Of course, it’s the latter. Yet, something uncanny is also afoot with this show. It’s plagued with as many clichés and uncomfortable stumbles as the characters are with hallucinations. Based on a 1989 George R. R. Martin (“Game of Thrones”) novella of the same name, SyFy is apt to remind viewers just who wrote this cosmic collection of debris. Martin, to his credit, maintains a very conspicuous and comfortable distance as Executive Producer.

Among the ragtag group of maybe-scientists who tottered onto the Nightflyer for its contact-mission is Thale (Sam Strike, “Timeless”), a telepathic ex-con with a penchant for angst and brooding grimaces. It’s his ability to project images into the minds of people — which range from nudity to terror, and sometimes a robust blend of both — that sets the crew off on a hunt to seek reparation for all his wicked psychic deeds. The fact that Thale’s handler, Dr. Agatha Matheson (Gretchen Mol, “Boardwalk Empire”), told them on many occasions that Thale is physically unable to produce such distracting and unusually banal hallucinations matters not.

While one might like to follow along as the crew is duped into thinking the spook on the ship is all Thale’s fault, based on their nonexistent empirical evidence, you cannot. The entire ship is gray. Dark gray. Specifically, space gray. Objectively, the entire ship looks like the inside of a vacuum cleaner tube lit up with LED lights. Even if you did manage to find your way through the innumerable tunnels of gray, you wouldn’t be able to understand what the rowdy gang of space sailors was saying. It’s a crucial condition of this show that all dialogue be delivered in a flat grumble-whisper.

Say you could understand them or were handy with closed captioning — the dialogue likely won’t impress much. When Dr. Karl D’Brenin (Eoin Macken, “Resident Evil: The Final Chapter”) gets into verbal blows with Dr. Matheson, their conversation could be about anything. “How far is too far, Karl? You’re doing this for your mission,” she said. “Do I really need to remind you of the stakes? You’re just denying accountability,” Karl responded. They could be talking about a trip to a shopping mall for a refund, and you’d be none the wiser.

Under normal circumstances, the actors are — in all likelihood — not the worst. But neither the script nor the plot give them much room to prove anything different. None of the characters have motives or a hint of purpose. For a show whose opening begins with an axe-wielding whistler and a suicide by plaster saw, it’s somewhat humdrum. Not even when the space ghost hacks a spider robot, which begins lasering people in half, is there any inkling of tension. These people are a floating metal can in vast immensity of nothingness where no one can save you. Still, it all floats idly along.

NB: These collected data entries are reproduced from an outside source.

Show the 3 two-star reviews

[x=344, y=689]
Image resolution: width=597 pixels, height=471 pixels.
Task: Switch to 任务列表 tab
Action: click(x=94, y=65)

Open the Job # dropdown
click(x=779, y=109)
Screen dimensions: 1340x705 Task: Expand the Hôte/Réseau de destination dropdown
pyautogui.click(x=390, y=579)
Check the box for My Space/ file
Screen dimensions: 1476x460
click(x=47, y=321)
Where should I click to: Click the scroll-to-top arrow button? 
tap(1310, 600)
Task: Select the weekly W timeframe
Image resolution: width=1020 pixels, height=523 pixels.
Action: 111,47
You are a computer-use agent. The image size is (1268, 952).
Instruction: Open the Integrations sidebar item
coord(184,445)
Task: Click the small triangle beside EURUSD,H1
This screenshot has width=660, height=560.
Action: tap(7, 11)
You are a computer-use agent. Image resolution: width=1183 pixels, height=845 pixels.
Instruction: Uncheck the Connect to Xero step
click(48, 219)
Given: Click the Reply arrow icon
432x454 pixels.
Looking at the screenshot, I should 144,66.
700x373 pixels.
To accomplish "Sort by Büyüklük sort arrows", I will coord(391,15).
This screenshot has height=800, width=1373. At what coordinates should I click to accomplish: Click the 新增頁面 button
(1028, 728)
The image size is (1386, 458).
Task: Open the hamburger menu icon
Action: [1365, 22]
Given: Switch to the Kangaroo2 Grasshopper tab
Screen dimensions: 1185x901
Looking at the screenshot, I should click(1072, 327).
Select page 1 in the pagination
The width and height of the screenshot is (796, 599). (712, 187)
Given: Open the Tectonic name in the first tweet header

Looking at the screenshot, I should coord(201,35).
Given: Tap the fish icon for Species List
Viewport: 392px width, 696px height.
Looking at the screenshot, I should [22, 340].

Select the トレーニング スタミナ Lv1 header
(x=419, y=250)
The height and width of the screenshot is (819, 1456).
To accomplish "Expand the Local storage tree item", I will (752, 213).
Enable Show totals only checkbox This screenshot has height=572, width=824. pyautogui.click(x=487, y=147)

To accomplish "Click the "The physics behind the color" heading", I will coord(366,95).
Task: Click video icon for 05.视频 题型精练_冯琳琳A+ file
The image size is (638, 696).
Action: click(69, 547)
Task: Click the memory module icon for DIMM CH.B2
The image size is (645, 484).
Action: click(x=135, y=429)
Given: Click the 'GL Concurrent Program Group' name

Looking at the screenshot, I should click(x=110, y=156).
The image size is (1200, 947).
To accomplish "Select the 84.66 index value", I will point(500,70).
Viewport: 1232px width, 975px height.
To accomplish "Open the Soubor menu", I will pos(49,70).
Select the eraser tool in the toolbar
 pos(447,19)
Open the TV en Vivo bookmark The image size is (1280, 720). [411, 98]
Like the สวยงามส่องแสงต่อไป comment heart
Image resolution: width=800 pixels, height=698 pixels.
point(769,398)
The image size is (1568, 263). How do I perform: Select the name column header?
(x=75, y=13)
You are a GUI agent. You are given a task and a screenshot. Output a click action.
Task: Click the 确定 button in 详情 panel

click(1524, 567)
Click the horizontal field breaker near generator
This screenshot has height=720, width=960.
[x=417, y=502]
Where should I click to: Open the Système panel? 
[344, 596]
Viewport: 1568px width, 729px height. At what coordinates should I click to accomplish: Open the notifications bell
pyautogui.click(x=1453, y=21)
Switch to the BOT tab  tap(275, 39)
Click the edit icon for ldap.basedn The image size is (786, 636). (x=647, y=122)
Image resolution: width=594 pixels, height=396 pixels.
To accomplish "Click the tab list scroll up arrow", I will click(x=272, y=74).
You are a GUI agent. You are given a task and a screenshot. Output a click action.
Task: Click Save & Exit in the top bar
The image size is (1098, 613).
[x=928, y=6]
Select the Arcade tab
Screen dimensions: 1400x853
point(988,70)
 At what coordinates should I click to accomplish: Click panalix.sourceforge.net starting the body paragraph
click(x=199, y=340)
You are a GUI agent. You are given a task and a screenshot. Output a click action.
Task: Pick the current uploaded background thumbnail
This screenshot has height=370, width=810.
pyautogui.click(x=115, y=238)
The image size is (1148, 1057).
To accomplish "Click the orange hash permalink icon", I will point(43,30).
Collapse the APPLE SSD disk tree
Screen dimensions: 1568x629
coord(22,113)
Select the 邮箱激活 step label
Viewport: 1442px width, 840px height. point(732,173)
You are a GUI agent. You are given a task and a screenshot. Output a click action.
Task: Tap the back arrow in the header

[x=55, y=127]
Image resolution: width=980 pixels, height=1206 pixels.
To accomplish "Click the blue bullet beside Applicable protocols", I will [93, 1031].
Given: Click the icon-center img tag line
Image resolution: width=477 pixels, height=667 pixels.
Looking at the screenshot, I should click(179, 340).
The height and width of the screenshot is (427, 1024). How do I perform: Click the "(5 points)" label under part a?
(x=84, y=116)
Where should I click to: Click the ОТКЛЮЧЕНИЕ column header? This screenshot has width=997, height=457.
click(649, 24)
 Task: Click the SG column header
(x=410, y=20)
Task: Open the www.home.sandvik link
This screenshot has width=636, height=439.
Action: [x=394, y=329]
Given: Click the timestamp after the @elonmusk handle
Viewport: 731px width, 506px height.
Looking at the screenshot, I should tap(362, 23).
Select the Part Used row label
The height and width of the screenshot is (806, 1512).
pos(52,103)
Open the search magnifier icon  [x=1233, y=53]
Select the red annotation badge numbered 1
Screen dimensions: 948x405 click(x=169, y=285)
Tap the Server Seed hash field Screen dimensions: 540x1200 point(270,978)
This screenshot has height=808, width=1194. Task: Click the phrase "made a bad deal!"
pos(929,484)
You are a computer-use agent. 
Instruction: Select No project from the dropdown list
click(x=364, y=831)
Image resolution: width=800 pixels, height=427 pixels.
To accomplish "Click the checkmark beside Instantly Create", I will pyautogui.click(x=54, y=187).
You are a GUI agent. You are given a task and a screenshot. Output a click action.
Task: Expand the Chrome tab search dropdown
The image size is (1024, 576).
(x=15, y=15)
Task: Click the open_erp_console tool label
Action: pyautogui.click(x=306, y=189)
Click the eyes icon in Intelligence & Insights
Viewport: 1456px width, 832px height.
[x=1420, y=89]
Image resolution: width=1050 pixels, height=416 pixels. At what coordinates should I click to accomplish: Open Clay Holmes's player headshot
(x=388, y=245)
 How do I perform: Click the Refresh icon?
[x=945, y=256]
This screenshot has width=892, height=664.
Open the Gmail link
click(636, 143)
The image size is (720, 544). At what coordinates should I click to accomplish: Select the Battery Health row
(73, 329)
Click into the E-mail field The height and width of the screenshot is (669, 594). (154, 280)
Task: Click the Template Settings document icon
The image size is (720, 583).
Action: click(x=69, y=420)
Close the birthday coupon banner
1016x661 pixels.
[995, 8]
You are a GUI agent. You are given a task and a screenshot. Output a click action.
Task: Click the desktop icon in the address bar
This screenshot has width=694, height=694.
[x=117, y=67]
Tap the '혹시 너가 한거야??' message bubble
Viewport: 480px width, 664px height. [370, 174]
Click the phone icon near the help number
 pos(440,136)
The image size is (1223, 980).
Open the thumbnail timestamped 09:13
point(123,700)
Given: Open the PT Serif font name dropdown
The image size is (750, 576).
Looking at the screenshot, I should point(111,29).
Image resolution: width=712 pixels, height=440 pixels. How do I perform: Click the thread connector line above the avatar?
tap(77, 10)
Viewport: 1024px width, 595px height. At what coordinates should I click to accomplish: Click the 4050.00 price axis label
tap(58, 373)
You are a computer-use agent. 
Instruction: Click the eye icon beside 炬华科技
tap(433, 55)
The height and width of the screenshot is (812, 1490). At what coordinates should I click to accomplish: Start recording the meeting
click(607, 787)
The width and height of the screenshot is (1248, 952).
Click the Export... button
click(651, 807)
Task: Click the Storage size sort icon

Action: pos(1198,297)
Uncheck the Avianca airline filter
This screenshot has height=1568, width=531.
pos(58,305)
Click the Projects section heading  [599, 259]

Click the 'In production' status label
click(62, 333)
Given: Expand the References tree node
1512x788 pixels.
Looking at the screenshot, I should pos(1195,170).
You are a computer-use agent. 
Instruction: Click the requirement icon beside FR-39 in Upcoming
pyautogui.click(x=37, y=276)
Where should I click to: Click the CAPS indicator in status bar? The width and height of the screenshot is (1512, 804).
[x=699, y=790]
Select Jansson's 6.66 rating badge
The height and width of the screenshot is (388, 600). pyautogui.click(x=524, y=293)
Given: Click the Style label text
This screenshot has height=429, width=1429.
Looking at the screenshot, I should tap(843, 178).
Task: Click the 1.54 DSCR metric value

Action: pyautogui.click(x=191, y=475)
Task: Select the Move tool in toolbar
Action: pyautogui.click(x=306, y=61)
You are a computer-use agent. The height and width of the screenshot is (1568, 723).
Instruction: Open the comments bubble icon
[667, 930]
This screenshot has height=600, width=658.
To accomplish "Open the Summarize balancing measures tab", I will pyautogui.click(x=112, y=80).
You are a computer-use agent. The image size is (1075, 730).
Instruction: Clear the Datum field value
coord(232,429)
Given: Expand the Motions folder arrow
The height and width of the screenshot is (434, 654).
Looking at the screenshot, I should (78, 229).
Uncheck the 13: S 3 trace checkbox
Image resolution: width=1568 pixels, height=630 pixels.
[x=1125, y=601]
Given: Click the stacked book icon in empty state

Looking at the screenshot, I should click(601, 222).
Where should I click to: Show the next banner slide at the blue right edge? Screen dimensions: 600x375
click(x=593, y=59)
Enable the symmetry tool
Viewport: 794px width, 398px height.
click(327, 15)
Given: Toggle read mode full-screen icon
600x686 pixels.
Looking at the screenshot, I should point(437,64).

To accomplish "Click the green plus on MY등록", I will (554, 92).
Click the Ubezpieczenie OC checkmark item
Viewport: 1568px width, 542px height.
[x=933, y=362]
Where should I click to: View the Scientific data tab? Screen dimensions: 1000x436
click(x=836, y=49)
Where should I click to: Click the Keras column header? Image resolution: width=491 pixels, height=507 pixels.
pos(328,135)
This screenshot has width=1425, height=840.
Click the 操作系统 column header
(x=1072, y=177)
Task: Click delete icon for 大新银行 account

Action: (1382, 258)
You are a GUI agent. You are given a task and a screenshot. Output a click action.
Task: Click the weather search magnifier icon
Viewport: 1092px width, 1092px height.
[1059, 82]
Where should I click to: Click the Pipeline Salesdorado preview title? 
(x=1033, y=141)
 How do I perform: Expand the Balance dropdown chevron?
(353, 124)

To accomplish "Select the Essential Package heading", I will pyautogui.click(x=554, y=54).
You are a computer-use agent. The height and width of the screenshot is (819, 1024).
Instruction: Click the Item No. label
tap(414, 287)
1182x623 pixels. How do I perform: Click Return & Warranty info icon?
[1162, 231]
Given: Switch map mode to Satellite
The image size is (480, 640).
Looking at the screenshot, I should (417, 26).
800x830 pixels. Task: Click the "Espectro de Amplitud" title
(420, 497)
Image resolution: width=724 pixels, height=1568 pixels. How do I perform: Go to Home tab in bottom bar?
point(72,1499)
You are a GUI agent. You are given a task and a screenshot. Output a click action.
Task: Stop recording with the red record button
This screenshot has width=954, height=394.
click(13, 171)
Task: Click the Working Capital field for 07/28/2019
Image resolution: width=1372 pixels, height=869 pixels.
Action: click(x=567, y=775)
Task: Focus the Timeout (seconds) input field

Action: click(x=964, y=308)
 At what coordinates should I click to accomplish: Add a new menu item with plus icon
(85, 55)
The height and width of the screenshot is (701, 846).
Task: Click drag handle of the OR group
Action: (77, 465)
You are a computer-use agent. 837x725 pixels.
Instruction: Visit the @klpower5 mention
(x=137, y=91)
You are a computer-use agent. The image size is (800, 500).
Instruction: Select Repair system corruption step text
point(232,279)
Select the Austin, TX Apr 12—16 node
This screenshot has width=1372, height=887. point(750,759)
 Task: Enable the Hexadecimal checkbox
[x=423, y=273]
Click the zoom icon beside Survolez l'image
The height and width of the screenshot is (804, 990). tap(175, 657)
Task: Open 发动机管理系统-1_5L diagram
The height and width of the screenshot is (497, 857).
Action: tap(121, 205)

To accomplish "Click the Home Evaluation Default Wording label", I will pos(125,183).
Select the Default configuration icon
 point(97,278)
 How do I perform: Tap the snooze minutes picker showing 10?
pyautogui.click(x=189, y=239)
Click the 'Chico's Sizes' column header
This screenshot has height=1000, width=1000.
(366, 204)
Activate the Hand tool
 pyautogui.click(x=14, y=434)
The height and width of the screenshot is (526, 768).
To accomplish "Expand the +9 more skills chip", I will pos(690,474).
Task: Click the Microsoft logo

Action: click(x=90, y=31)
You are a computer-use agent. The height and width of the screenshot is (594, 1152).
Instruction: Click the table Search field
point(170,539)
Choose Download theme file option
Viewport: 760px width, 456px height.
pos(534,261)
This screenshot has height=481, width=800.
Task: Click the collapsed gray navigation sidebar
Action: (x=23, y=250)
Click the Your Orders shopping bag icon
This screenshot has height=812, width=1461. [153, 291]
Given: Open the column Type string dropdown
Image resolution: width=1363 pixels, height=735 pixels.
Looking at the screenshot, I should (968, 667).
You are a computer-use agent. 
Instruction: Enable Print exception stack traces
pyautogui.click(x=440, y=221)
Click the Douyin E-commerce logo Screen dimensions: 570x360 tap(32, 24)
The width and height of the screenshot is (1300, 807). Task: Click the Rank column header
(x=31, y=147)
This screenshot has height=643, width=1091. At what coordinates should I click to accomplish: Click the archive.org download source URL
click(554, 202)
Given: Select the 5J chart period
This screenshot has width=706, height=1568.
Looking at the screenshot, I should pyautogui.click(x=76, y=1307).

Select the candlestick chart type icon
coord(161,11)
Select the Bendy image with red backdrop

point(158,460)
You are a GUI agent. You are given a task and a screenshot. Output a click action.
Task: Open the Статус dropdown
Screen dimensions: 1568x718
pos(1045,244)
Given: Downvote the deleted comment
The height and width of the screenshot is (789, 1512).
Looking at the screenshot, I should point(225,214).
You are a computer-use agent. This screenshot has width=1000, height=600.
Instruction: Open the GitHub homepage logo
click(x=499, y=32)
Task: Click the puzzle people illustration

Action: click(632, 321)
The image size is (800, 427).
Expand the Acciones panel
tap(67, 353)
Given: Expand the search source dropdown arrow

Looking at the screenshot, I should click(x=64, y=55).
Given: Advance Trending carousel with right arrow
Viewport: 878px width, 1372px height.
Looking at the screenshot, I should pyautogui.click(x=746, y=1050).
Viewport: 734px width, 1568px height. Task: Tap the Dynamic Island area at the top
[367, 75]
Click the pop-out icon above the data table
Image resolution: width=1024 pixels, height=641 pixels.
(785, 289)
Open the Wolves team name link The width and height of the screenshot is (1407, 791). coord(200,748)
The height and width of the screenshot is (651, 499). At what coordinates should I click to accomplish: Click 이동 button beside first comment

“Nightflyers” owes plenty to the haunted-houses-in-space that came before it, such as “Alien” and “Event Horizon.” To be fair to “Nightflyers,” it’s aware. Much of its two-episode premiere heavily featured homages to its science-fiction grandfathers. Even its plot devices are the same, from the dead children coming back as hallucinations, to the parent who’s struggling to deal with it in any way that doesn’t involve trying to make contact with aliens. The thing is, “Nightflyers” tries to be a lot of things and in the end, it ends up being nothing.